Les Dodgers font All In

Ils étaient déjà favoris pour remporter les World Series avant ce deal. Autant dire qu’ajouter un ancien MVP et un ancien Cy Young vient de les faire rentrer dans une nouvelle dimension : celles des équipes de légendes. Imaginez un peu. Les Dodgers pourraient se présenter au premier jour de la saison avec un line-up de rêve : Mookie Betts en leadoff puis Corey Seager, Justin Turner et Cody Bellinger. Et ça ne s’arrête pas là. Max Muncy et AJ Pollock sont eux aussi capables de produire des runs régulièrement. Les Dodgers se sont offerts des batteurs qui ne sont pas sans rappeler le Murderers Row des Yankees à la fin des annéeqs 1920. Forcément cette armada a un prix et cette saison pourrait être un One Shot pour la franchise de Los Angeles qui devra casser la tirelire si elle espère convaincre un Mookie Betts libre de tout contrat de rester une année de plus dans la cité des anges.

Quels apports ?

Mookie Betts est un joueur complet, Vitesse le plaçant parmi les meilleurs voleurs de bases de la ligue, auteur de 134 homeruns depuis 2015, défenseur élite qui lui a rapporté 4 Gold Gloves après 5 saisons dans les majeures, et enfin une régularité à la batte qui en fait un des tout meilleurs leadoff de la ligue (37% d’OBP en carrière). Dans un monde sans Mike Trout, il pourrait largement être considéré comme le meilleur joueur de la ligue. Mais le plus effrayant dans cette histoire c’est que Mookie Betts renforce très précisément les points les plus « faibles » d’une formation déjà monstrueuse. Il va apporter le leadoff hitter élite qu’il manquait aux Dodgers et former un champ extérieur ressemblant à une forteresse avec Cody Bellinger et AJ Pollock. À eux trois, c’est pas moins de 6 Gold Gloves qui patrouilleront la pelouse du Dodgers Stadium.

Les Red Sox ne voulaient pas payer.

Les grands perdants dans ce trade, c’est Boston. Les champions 2018 repartent avec presque rien après avoir perdu le visage de leur franchise. Mais le différent entre Betts et son GM Donbrowski était trop grand, il était trop cher pour John W. Henry qui est petit à petit devenu radin alors que les Red Sox ont empilés 4 titres depuis 20 ans.
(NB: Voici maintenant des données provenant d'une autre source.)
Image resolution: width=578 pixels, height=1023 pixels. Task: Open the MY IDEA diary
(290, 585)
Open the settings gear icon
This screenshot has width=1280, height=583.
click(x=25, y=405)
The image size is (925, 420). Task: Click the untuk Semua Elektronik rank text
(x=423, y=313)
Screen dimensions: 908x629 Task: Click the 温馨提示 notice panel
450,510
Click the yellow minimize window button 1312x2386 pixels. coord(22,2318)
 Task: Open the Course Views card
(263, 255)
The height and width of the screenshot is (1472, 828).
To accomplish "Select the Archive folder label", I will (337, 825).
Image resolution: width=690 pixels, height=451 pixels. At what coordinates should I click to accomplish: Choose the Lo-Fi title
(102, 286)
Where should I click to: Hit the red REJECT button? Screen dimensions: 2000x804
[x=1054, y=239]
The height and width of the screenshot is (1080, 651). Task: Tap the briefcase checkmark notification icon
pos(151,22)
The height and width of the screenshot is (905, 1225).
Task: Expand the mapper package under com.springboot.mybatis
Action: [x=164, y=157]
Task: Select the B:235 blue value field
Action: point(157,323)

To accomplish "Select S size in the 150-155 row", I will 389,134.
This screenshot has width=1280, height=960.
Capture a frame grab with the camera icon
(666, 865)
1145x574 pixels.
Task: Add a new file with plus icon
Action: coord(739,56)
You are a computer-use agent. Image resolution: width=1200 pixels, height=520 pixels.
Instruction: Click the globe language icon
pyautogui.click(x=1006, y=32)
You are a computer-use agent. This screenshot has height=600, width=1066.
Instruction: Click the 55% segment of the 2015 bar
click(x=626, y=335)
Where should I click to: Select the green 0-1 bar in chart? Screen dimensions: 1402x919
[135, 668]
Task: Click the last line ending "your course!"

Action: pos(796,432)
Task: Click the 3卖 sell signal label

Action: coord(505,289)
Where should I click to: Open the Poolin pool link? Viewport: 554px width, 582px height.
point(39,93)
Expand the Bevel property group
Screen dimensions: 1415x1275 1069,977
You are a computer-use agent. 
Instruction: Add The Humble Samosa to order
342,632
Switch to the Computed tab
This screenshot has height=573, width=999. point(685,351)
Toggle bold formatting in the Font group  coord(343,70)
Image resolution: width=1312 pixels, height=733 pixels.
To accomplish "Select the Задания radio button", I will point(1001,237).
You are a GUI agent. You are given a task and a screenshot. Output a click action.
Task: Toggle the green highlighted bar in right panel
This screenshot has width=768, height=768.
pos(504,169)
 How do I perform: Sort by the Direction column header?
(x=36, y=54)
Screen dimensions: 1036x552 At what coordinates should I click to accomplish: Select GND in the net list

La mission était claire et l’objectif de ce trade limpide : passer en dessous de la luxury tax. Chose faite donc mais ce n’est pas sans rappeler les précédentes fois où les Red Sox ont échanger leur franchise player plutôt que de les payer. Que cela soit Nomar Garciaparra en 2004, Roger Clemens dans les années 1980 ou le plus connu d’entre tous : le Bambino Babe Ruth dans les années 1920, l’avarice des dirigeants de la cité du Massachussets les a souvent vu se mordre les doigts. Bis repetita cette fois ci ? Ce qui étonne surtout c’est la maigreur de la contrepartie reçue par les Red Sox qui devront se contenter d’Alex Verdugo et de Jeter Downs et du catcher Connor Wong pour oublier le Mookie Monster. Bien loin de ce qu’on aurait pu espérer du trade de la superstar du Massachusetts. Mais dans les faits, c’est pas moins d’une cinquantaine de millions de dollars qui sont partis de la masse salariale des Red Sox… En même temps que toute espoir de titre.